Only one portion of the data is to be written out: from the line bearing "Image resolution: width=1137" through the line bearing "This screenshot has width=742, height=533.". Write it exactly as it appears.

Records contained in a dataset:
####################
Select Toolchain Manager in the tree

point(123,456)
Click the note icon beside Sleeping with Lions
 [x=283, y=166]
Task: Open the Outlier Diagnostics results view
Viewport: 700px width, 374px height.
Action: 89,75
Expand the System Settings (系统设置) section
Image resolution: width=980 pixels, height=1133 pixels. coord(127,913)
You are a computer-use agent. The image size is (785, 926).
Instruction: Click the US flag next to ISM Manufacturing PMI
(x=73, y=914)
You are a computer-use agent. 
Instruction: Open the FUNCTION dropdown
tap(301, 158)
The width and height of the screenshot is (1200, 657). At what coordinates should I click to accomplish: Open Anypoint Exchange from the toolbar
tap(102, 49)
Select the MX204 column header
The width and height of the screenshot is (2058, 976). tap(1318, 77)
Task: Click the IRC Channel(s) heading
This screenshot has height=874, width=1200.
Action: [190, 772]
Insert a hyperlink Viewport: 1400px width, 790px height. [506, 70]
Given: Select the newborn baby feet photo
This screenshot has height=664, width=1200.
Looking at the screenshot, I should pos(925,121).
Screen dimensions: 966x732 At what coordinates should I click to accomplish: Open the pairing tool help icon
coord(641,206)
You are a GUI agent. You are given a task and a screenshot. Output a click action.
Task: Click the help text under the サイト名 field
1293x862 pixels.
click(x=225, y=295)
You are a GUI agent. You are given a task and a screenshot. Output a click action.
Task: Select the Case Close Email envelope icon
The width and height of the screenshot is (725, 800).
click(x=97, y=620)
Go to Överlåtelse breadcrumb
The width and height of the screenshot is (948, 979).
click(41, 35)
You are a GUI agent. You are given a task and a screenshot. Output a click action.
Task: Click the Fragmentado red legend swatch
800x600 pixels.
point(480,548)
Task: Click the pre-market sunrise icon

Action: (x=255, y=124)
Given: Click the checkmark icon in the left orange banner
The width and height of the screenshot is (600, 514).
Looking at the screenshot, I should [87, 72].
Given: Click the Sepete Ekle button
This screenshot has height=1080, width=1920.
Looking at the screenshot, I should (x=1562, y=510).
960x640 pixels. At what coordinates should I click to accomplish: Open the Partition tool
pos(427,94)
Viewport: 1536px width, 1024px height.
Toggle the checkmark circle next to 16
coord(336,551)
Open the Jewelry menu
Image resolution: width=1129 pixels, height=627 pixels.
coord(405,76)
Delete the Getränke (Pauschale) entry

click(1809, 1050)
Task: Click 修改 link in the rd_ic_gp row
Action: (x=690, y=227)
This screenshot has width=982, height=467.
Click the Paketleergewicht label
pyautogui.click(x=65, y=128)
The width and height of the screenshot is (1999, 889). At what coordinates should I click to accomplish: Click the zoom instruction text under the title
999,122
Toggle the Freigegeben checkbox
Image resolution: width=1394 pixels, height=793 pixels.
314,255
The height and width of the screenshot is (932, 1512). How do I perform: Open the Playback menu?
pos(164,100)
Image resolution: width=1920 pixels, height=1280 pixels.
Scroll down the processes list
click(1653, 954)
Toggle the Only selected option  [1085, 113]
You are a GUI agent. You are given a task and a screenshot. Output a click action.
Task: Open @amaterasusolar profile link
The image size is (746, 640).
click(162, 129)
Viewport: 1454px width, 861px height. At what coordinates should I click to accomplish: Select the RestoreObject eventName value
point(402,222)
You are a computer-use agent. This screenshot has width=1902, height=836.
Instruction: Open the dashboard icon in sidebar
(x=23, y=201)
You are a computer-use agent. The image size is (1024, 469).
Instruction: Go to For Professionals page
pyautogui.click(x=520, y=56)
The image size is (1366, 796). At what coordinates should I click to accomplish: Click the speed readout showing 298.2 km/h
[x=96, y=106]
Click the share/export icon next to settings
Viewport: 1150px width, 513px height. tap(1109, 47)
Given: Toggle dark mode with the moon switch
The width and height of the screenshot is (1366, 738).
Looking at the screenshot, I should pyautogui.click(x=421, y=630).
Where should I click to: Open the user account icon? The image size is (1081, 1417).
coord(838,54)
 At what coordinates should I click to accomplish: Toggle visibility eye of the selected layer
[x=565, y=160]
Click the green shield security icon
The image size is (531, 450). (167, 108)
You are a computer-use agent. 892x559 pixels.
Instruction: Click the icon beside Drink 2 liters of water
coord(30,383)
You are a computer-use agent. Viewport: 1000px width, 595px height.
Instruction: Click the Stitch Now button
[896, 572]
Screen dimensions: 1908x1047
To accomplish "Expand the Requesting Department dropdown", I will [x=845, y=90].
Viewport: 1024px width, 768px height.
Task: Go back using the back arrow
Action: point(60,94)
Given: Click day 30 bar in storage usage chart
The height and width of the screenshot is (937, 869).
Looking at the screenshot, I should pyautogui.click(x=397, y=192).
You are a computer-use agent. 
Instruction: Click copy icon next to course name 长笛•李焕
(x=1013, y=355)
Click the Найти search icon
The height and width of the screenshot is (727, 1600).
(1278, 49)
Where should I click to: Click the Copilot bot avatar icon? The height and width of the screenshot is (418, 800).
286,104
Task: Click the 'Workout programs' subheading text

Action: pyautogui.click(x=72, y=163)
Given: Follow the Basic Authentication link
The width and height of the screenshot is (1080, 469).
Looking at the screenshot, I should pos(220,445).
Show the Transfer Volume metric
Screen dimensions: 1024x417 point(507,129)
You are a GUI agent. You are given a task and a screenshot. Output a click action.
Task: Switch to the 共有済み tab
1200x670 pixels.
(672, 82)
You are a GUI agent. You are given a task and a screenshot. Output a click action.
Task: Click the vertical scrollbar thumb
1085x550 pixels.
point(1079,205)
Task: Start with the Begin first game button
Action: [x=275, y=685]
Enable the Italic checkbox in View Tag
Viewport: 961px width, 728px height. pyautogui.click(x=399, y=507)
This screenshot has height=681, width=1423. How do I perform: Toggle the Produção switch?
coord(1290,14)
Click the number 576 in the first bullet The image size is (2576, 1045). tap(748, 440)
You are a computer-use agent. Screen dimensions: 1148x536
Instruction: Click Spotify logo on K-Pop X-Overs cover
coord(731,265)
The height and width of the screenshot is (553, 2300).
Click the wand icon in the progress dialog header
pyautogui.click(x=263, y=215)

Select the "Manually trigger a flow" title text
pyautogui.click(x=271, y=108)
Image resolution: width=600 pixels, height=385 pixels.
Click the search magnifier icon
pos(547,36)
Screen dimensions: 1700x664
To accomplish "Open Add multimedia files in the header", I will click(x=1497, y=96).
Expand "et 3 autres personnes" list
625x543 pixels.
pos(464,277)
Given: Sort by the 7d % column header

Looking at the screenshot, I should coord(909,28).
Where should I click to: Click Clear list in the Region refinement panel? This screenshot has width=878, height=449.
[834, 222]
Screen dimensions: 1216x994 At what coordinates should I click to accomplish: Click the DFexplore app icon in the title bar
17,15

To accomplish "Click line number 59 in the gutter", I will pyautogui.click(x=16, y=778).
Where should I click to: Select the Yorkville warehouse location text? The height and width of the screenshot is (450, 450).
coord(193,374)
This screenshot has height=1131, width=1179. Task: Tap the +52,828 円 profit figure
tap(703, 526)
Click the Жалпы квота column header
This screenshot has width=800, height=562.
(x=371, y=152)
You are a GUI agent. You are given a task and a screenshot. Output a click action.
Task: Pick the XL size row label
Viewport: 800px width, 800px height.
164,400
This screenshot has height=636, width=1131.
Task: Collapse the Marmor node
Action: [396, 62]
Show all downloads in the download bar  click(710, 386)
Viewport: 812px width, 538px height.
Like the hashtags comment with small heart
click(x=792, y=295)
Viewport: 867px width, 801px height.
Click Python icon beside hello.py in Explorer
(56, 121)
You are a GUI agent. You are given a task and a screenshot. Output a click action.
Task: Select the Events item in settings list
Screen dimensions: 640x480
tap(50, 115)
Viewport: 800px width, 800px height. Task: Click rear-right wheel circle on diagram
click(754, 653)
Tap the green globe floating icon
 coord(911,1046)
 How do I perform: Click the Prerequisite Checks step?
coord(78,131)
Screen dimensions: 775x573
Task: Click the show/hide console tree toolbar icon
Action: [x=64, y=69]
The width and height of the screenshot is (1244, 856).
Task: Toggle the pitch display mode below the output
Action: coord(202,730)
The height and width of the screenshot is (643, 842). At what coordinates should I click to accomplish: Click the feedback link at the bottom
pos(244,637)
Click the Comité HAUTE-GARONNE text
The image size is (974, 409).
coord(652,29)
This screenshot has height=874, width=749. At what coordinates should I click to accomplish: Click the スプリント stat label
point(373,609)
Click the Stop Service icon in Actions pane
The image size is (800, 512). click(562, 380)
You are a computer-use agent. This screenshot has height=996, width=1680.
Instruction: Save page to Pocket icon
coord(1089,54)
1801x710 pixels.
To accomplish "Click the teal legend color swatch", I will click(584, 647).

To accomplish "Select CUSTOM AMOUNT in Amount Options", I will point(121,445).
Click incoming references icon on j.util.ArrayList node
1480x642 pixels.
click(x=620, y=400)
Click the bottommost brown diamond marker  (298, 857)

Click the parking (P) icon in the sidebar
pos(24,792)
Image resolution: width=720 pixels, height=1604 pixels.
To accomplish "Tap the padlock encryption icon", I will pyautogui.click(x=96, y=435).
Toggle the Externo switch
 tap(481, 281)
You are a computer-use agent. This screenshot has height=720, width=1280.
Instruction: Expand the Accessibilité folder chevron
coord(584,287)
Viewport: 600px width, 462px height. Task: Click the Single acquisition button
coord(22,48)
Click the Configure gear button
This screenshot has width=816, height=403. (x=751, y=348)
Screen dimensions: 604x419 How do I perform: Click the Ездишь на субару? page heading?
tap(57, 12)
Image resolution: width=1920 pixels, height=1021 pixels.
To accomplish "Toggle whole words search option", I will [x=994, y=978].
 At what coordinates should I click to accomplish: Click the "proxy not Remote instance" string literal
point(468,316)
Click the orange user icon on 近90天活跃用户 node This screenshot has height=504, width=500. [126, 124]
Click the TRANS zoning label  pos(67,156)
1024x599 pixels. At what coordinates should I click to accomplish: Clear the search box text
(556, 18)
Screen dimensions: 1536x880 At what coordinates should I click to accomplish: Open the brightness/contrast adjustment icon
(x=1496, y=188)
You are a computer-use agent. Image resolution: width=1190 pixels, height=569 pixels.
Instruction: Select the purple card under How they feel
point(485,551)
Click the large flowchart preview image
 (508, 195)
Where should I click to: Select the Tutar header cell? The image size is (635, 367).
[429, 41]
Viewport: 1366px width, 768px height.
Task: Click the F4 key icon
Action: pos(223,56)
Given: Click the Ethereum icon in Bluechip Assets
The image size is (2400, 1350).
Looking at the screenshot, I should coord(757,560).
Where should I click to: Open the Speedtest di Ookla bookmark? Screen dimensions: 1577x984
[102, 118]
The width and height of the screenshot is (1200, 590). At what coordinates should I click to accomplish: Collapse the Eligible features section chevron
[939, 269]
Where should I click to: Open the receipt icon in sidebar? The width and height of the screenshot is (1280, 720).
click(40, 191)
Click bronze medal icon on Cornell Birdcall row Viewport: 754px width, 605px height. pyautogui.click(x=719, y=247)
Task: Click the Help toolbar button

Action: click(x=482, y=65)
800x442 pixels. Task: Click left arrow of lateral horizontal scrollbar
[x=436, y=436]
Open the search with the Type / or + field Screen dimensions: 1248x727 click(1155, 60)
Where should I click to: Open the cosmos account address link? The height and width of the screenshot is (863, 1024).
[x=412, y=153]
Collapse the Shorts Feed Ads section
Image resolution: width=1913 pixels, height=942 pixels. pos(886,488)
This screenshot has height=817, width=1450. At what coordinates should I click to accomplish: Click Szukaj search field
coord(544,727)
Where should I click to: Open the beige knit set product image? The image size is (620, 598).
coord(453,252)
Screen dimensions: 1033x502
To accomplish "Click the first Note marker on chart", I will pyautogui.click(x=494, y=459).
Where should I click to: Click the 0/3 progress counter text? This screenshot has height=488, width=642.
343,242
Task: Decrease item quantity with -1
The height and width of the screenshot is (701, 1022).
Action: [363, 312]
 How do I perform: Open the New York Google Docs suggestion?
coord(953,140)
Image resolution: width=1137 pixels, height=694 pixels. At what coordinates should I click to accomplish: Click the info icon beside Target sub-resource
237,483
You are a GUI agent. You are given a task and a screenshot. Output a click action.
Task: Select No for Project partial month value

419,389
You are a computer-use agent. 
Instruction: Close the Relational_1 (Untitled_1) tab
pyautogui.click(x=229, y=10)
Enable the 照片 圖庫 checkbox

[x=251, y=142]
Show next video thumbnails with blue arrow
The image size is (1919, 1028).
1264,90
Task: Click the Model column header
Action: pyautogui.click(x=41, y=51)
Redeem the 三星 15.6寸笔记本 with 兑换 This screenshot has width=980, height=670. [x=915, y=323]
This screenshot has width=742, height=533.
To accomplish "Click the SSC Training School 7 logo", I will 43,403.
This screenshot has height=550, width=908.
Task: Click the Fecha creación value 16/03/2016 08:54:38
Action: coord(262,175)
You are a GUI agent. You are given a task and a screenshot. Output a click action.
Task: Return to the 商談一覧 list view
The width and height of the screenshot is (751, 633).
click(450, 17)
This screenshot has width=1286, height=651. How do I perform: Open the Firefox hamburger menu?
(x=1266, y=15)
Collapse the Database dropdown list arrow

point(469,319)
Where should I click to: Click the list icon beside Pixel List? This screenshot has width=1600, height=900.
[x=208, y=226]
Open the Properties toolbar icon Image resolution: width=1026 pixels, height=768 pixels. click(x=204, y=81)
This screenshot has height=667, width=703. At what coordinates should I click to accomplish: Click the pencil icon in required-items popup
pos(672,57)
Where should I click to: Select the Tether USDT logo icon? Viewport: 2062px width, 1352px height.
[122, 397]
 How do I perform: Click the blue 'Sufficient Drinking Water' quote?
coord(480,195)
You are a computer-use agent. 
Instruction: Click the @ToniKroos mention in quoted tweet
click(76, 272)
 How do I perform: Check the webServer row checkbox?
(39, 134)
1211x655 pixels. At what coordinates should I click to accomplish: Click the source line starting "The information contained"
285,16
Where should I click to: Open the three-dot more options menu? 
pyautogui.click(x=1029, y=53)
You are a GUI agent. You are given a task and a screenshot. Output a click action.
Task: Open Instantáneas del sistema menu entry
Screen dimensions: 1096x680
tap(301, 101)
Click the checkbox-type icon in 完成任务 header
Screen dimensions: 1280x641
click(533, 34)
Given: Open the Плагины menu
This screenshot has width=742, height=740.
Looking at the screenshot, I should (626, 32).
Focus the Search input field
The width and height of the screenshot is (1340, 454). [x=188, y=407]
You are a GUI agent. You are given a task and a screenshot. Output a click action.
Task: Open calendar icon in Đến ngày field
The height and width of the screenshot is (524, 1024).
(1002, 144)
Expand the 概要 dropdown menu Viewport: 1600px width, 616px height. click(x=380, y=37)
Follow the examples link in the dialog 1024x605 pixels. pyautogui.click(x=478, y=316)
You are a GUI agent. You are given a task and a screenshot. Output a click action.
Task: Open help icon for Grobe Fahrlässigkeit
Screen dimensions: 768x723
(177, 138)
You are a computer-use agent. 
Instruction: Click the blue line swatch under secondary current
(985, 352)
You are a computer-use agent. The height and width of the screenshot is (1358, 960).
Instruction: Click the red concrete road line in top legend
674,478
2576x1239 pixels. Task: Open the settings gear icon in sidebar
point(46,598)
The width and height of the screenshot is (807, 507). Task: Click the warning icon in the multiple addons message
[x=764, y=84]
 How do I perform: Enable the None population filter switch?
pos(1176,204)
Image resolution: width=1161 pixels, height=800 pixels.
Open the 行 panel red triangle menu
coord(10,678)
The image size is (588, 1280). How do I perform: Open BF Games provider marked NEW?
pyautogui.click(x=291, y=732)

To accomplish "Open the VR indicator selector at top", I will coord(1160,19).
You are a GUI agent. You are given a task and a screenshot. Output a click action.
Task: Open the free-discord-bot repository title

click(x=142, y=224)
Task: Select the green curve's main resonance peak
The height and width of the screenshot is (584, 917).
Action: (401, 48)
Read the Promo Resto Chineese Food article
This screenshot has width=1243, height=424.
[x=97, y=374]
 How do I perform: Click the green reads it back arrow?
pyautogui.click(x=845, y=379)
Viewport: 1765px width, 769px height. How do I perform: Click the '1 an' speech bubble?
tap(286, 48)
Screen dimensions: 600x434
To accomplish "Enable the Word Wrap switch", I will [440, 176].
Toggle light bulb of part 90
####################
SOLVED PROBLEM:
Image resolution: width=1137 pixels, height=694 pixels. At what coordinates should I click to accomplish: Click the info icon beside Target sub-resource
237,483
You are a GUI agent. You are given a task and a screenshot. Output a click action.
Task: Select No for Project partial month value

419,389
You are a computer-use agent. 
Instruction: Close the Relational_1 (Untitled_1) tab
pyautogui.click(x=229, y=10)
Enable the 照片 圖庫 checkbox

[x=251, y=142]
Show next video thumbnails with blue arrow
The image size is (1919, 1028).
1264,90
Task: Click the Model column header
Action: pyautogui.click(x=41, y=51)
Redeem the 三星 15.6寸笔记本 with 兑换 This screenshot has width=980, height=670. [x=915, y=323]
This screenshot has width=742, height=533.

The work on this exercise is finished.